[PROVIDED PASSAGE]
++++++
The side rails 22 are equipped with latches 42 to hold the deck 40 down once the deck 40 is put in place. The latches 42 are mounted to the parallel flanges 22b of the side rail 22 and are configured to project up through slots 40a in the deck 40. The latches 42 include a catch element 46 connected to a spring-biased latch pin 44 that pulls the catch element 46 down into contact with the top surface of the deck 40. The latch pin 44 with the attached catch element 46 is rotatable.
++++++
Rows of locating words and elements
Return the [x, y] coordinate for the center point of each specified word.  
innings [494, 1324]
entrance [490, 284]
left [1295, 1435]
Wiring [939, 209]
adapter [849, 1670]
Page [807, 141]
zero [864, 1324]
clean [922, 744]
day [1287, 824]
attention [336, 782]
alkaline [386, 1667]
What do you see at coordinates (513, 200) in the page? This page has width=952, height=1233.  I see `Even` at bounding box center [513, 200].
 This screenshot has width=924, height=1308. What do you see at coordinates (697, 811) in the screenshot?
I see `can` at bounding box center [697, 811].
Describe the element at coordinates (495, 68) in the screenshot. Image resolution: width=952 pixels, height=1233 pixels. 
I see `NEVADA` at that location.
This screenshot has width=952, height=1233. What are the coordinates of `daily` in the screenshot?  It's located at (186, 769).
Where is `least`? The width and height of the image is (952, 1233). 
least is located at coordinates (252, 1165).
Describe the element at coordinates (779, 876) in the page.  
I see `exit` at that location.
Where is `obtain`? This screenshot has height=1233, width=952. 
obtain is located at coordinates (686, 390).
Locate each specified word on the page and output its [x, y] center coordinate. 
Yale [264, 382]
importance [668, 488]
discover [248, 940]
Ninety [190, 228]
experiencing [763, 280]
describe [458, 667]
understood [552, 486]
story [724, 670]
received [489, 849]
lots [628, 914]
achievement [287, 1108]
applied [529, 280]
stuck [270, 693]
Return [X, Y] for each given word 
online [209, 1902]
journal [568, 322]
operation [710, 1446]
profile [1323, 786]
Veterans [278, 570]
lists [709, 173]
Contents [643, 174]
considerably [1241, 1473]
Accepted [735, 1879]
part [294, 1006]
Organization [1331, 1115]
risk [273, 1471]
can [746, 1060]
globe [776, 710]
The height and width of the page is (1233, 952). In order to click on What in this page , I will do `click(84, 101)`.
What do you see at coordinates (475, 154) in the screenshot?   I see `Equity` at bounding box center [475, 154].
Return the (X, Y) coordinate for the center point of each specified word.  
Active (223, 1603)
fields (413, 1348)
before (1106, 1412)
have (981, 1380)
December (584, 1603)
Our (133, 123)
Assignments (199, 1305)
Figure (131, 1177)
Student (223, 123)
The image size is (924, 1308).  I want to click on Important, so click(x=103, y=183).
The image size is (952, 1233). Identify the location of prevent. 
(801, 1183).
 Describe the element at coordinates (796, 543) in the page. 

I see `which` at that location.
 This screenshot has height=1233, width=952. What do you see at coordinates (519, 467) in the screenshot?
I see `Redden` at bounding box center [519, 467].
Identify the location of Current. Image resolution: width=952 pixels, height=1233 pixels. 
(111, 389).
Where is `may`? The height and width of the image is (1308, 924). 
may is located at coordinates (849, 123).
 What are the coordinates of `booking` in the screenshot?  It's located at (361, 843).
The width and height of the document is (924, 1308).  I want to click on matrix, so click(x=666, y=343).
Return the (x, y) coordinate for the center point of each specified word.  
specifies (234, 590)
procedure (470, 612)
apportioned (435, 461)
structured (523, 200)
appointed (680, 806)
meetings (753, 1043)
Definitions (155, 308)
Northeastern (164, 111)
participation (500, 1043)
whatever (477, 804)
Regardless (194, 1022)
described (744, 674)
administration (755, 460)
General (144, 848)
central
++++++
[SET OF TASKS]
A - What parts with reference numbers does the latch description name? Give each part together with its number.
B - Can you pick up the latch description after its last sentence and carry it on for a few more sentences?

[THE RESPONSES]
A -
- Side rails: 22
- Parallel flanges: 22b
- Deck: 40
- Slots: 40a
- Latches: 42
- Latch pin: 44
- Catch element: 46

B -
To secure the deck 40 in place, the latch 42 is rotated so that the catch element 46 can pass through the slot 40a in the deck 40 while the deck 40 is being lowered into place as shown in FIG. 5A. Once the deck 40 is in place, latch pin 44 is pushed upward and then rotated 90 degrees so that the catch element 42 extends over and engages the upper surface of the deck 40 as shown in FIG. 5B. The latch pin 44 is biased by a spring 48 so that when the latch pin 44 is released, the catch element 46 presses the deck 40 down against the support surface, thus preventing the deck 40 from lifting up off the side rail 22. The top surface of the deck 40 includes a recess or counter-sink 40b into which the catch element 46 seats so that the catch element 46 is flush with or below the top surface of the deck 40. Providing a recess 40b in the top surface of the deck 40 for the catch element 46 reduces the tripping hazard and further reduces the likelihood that the catch element 46 will be accidentally kicked and disengaged.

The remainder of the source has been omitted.